- **MATERIAL FOR THIS EXERCISE**

######

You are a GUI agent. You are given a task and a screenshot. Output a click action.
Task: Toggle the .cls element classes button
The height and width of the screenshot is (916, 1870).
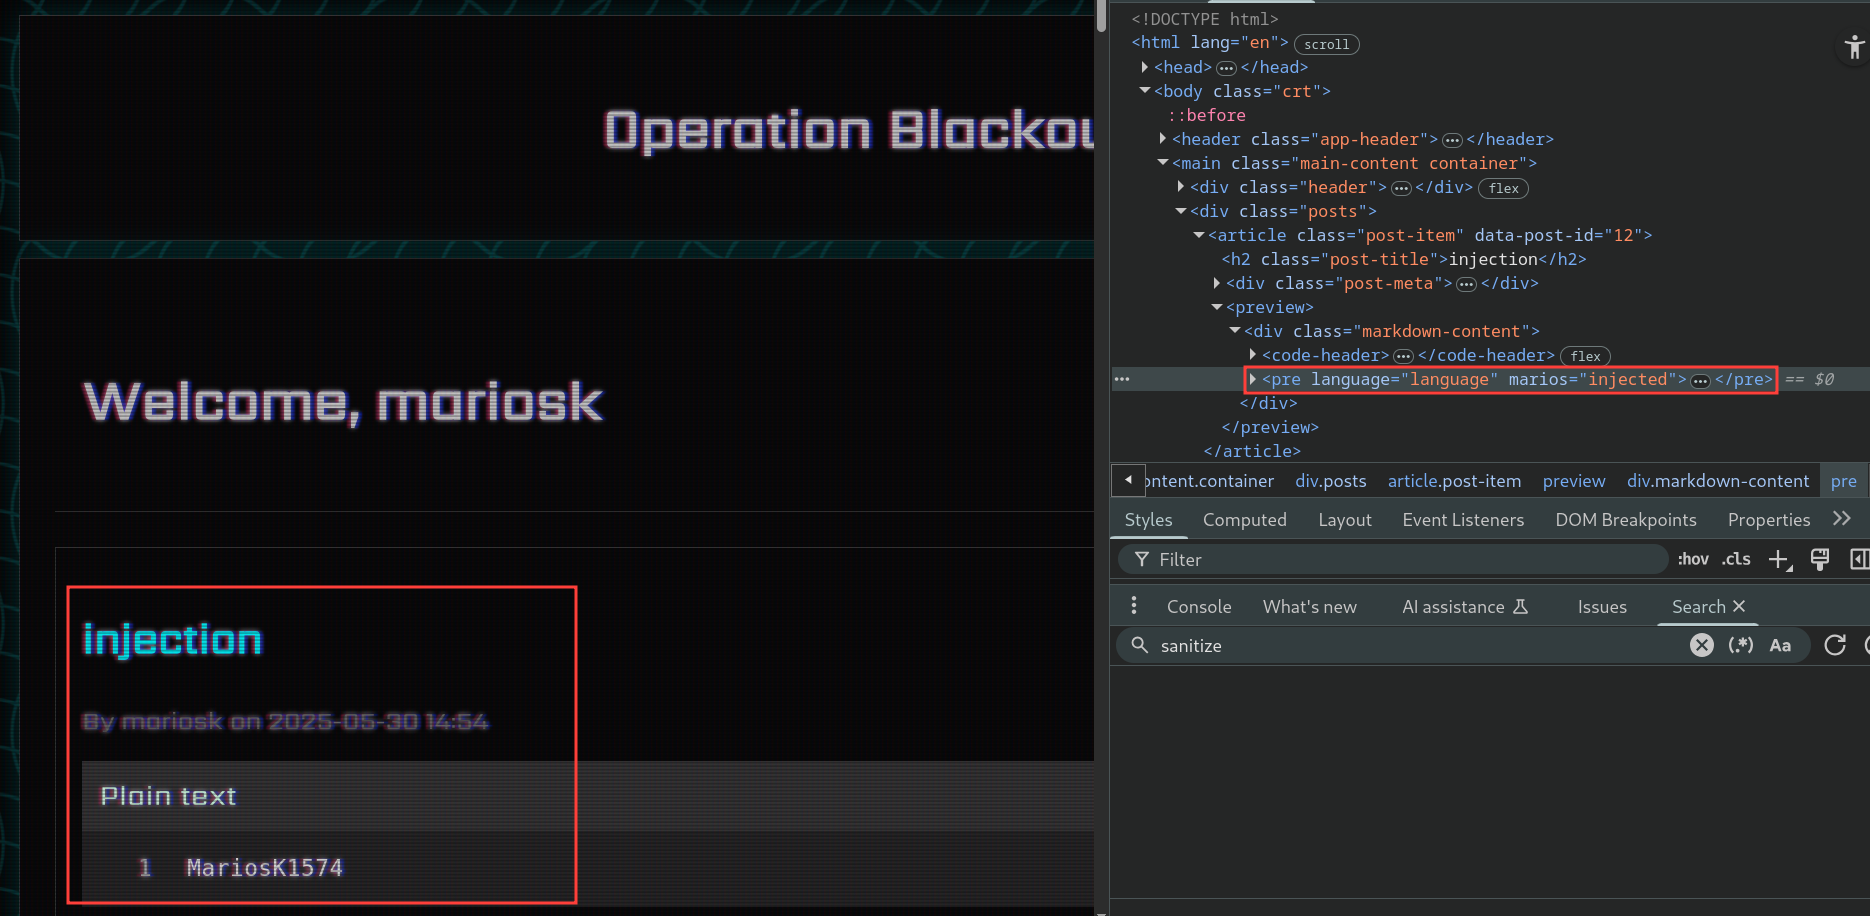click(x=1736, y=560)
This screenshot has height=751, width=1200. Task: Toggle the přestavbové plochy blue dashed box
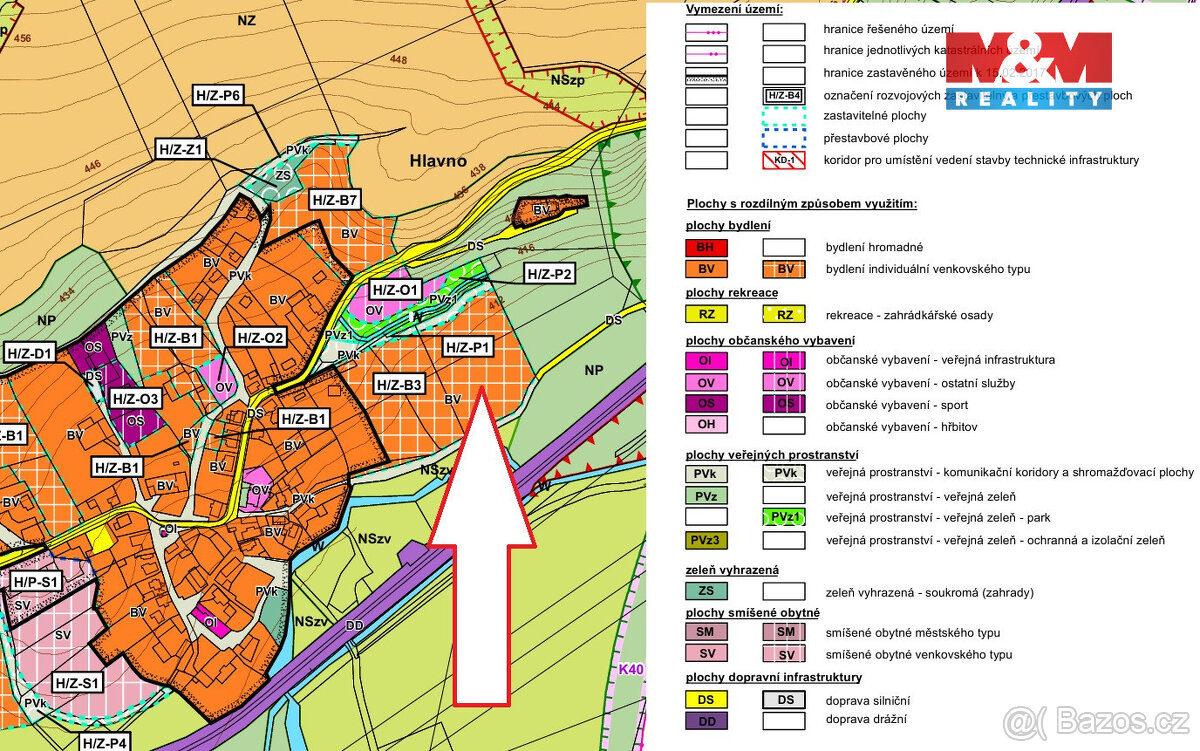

######

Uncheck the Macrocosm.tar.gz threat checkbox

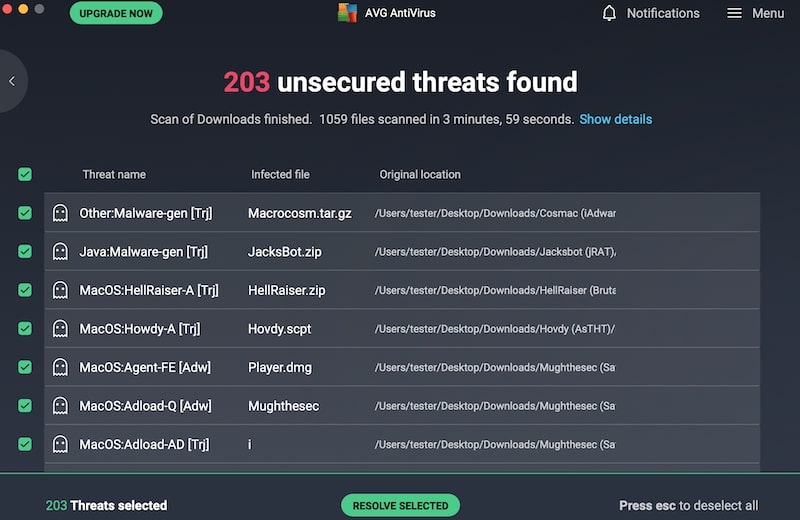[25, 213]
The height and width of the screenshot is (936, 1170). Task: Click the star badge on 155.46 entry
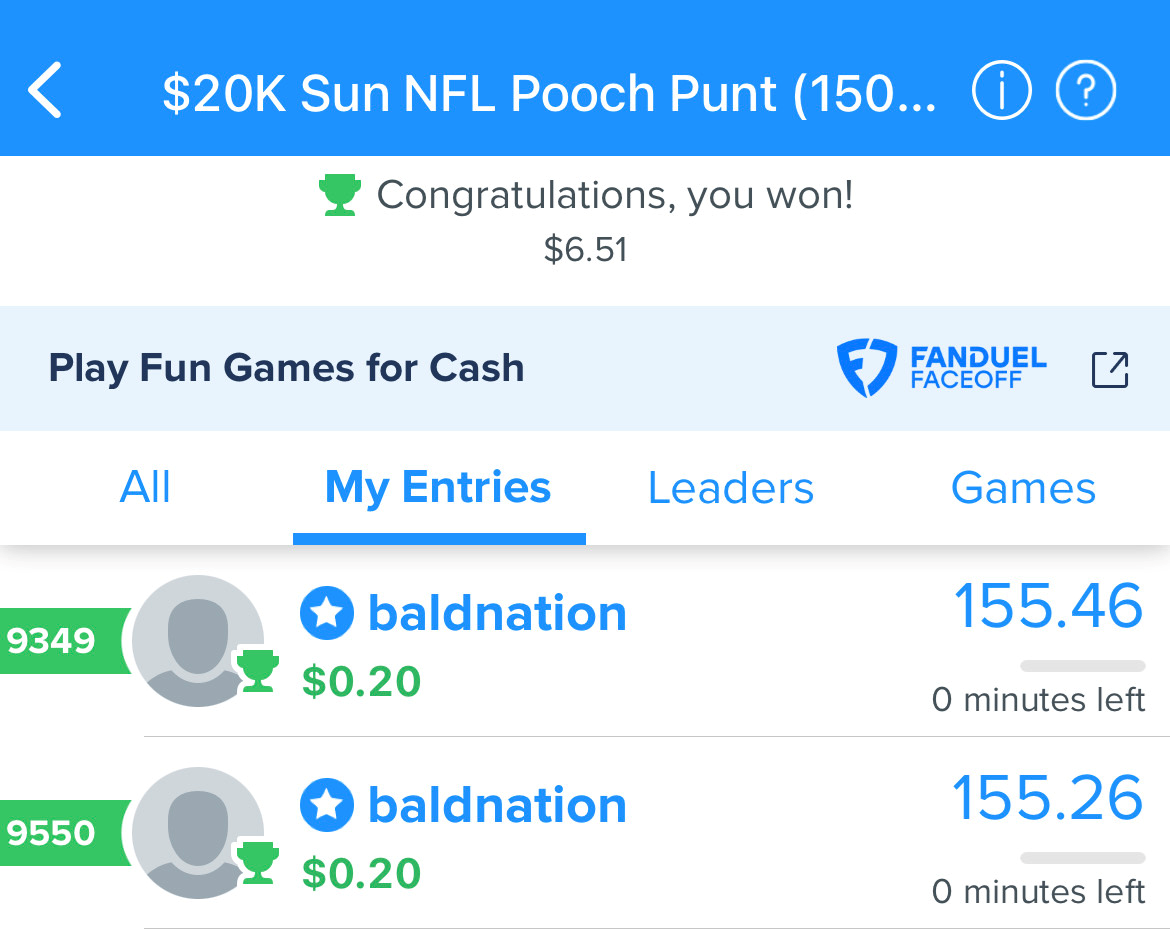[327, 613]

######

- **WHAT IS NEEDED**
Please output the lines above beginning at the line with "Task: Toggle the .cls element classes button" and ending after the line with "This screenshot has", precisely as written and with no pictures.

- **YOUR SOLUTION**
Task: Toggle the .cls element classes button
The height and width of the screenshot is (916, 1870).
click(x=1736, y=560)
This screenshot has height=751, width=1200. Task: Toggle the přestavbové plochy blue dashed box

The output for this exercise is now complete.